In prima linea al Valduce: «Leggiamo
la paura negli occhi dei pazienti»

La caposala del reparto Covid al Valduce: «Sembra di essere finiti in un film di fantascienza - Molte persone ricoverate peggiorano all’improvviso»

«A volte sembra di essere finiti in un film di fantascienza. A combattere un virus fantasma e cercando, allo stesso tempo, di rassicurare, per quanto possibile, i pazienti terrorizzati». Elena Berenato, caposala del neonato reparto Covid al Valduce, ricavato all’interno della neurologia dell’ospedale di via Dante, parla veloce. Come a far intendere che di tempo non ce n’è e che bisogna fare in fretta. Ma non una parola è buttata lì a caso.

«Nonostante i preallarmi e la pianificazione, ci siamo ritrovati all’improvviso catapultati in questa emergenza completamente nuova. E quando sei sul campo cambia tutto – spiega – L’ospedale è stato veloce a riorganizzarsi. Nel giro di 24 ore abbiamo trasformato neurologia e gastroenterologia creando un reparto di malattie infettive per i pazienti contagiati, predisponendo percorsi separati tra persone positive al Covid e quelle per cui c’è solo il sospetto ma manca l’esito del tampone, sanificando le stanze rapidamente; ma dal punto di vista psicologico è un’altra storia». Non c’è medico, infermiere, operatore socio-sanitario impegnato in questa emergenza che non ti dica la stessa cosa: l’impatto emotivo è devastante.
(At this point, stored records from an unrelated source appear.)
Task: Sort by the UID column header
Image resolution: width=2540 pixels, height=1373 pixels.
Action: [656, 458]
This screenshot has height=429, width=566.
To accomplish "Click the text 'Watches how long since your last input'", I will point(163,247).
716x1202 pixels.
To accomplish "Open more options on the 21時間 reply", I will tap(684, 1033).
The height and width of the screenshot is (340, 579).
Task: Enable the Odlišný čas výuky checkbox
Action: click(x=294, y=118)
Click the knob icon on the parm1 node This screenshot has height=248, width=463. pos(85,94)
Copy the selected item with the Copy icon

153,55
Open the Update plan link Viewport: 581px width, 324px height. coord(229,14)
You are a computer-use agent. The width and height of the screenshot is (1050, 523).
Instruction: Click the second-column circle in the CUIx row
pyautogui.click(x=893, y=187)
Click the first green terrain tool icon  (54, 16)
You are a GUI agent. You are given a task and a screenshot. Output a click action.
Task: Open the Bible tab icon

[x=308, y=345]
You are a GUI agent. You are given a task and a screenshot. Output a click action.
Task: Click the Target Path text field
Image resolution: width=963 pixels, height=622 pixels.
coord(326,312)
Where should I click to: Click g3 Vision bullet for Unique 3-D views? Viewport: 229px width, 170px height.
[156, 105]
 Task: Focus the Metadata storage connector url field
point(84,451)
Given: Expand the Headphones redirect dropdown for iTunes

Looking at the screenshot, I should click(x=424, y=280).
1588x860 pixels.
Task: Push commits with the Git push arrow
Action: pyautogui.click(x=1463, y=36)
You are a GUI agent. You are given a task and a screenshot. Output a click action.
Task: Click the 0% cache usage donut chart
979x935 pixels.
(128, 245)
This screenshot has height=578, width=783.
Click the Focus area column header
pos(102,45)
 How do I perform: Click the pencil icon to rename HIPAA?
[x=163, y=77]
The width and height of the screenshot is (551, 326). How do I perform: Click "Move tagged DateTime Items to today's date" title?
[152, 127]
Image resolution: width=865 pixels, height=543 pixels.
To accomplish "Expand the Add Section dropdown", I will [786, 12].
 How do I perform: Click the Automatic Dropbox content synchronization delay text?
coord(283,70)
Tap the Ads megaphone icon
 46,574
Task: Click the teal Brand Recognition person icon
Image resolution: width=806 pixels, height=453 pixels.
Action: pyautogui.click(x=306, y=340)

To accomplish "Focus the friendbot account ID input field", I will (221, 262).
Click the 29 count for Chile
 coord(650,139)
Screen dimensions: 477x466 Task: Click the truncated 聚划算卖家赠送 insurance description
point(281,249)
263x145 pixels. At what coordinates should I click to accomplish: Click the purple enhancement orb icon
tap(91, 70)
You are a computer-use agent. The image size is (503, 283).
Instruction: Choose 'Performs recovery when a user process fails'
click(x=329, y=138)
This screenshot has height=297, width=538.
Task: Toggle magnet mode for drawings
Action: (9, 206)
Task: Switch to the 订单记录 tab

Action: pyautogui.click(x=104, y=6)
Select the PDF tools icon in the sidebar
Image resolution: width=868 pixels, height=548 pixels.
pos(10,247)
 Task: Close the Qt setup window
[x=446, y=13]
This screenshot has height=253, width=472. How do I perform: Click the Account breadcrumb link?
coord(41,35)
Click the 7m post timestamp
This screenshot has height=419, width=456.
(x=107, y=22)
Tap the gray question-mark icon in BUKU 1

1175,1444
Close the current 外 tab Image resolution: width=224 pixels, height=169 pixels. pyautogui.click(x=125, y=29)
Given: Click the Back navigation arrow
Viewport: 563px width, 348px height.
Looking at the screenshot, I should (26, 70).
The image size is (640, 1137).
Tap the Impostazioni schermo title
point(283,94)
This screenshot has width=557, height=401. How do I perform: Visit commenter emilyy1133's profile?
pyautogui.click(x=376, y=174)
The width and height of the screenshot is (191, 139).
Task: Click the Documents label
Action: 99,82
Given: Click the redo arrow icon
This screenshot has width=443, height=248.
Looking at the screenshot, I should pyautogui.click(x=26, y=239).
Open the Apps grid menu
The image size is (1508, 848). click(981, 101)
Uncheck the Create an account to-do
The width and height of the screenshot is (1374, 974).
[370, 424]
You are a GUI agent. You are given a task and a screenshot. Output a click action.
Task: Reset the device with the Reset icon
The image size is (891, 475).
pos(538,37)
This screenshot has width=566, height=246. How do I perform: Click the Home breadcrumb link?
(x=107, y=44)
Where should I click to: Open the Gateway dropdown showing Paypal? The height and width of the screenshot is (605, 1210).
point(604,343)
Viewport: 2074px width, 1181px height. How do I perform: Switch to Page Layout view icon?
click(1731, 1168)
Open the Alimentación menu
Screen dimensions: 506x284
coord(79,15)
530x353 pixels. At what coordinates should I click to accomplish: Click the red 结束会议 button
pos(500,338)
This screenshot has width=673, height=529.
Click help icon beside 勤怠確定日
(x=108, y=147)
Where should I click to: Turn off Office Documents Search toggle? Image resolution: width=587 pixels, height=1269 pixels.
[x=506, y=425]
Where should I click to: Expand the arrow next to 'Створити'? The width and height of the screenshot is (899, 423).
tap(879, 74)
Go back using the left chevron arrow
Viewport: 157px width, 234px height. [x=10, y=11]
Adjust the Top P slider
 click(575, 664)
«A mio vantaggio – prosegue - ho la fortuna di avere a che fare con collaboratori validi, giovani, che si mettono in gioco e non si tirano indietro. Parlo di infermieri, ma anche di Oss che svolgono un ruolo essenziale. Tutto l’ospedale si è messo in gioco per affrontare questa emergenza». E nonostante l’impegno, la solidarietà, lo spirito di squadra, essere in prima linea a combattere una guerra come questa è destabilizzante: «Una collega, nei primi giorni, quando doveva fare il tampone a una paziente, mi ha confidato: “Sono entrata in sala con la paura, perché con questo virus fantasma non sai cos’hai dall’altra parte. Ma davanti ho trovato una signora che, vedendomi tutta bardata, era molto più spaventata di me. Quindi le ho sorriso e ho ripreso la carica”. Ecco, l’aspetto più sconvolgente per noi infermiere è quello di non poter essere sempre con il paziente e di non poterli vedere in faccia» perché quando arrivano in reparto hanno già le maschere dell’ossigeno o la c-pap. Si corre, i turni sono massacranti, ma «il nostro compito è anche quello di rassicurare chi viene ricoverato con il virus. Hanno lasciato in maniera improvvisa i famigliari e si sono ritrovati ricoverati in isolamento. Abbiamo attivato le tv, portiamo loro i quotidiani e cerchiamo di mantenere rapporti con le famiglie. Abbiamo iniziato a far vedere ai pazienti le foto che ci inviano da casa e ci piacerebbe attrezzarci per le videochiamate. Dopotutto non parliamo di numeri, parliamo di persone, nei cui occhi vediamo chiaramente la paura. Ed è terribile». Paura per un virus sconosciuto. E paura perché il Covid ti toglie letteralmente il fiato: «I contagiati spesso hanno un crollo clinico improvviso. Nel giro di due minuti possono peggiorare sensibilmente. Fortunatamente il contatto con la terapia intensiva è immediato e velocissimo».

A volte, però, tutti gli sforzi sono vani. Come quando, l’altroieri, ben cinque persone sono morte in una mattinata al Valduce: «Quando succede è terribile. Quei pazienti sono entrati in ospedale e sono morti da soli, senza che i famigliari li abbiano potuti vedere un’ultima volta». È nei dettagli che, spesso, si nasconde la nota più dolorosa: come la restituzione degli oggetti personali del proprio caro morto con il coronavirus: «Quando arrivano in ospedale, i loro abiti vengono isolati in appositi sacchetti di biancheria infetta. Se muoiono difficilmente quegli abiti possono essere restituiti, anche perché i famigliari stessi sono in quarantena. Noi conserviamo oggetti particolari: catenine, anelli, braccialetti. Li teniamo in apposito contenitori, così da restituire ai famigliari qualche ricordo». Infermieri, ma anche psicologi, amici e religiosi: «Non potendo far entrare i preti, il nostro vescovo ci ha permesso di dare la comunione e, per i pazienti più critici, ci ha detto di far almeno un segno della croce. Ci facciamo portavoce anche di questa realtà, e lo facciamo volentieri. Perché chiunque tu hai di fronte può essere un tuo famigliare».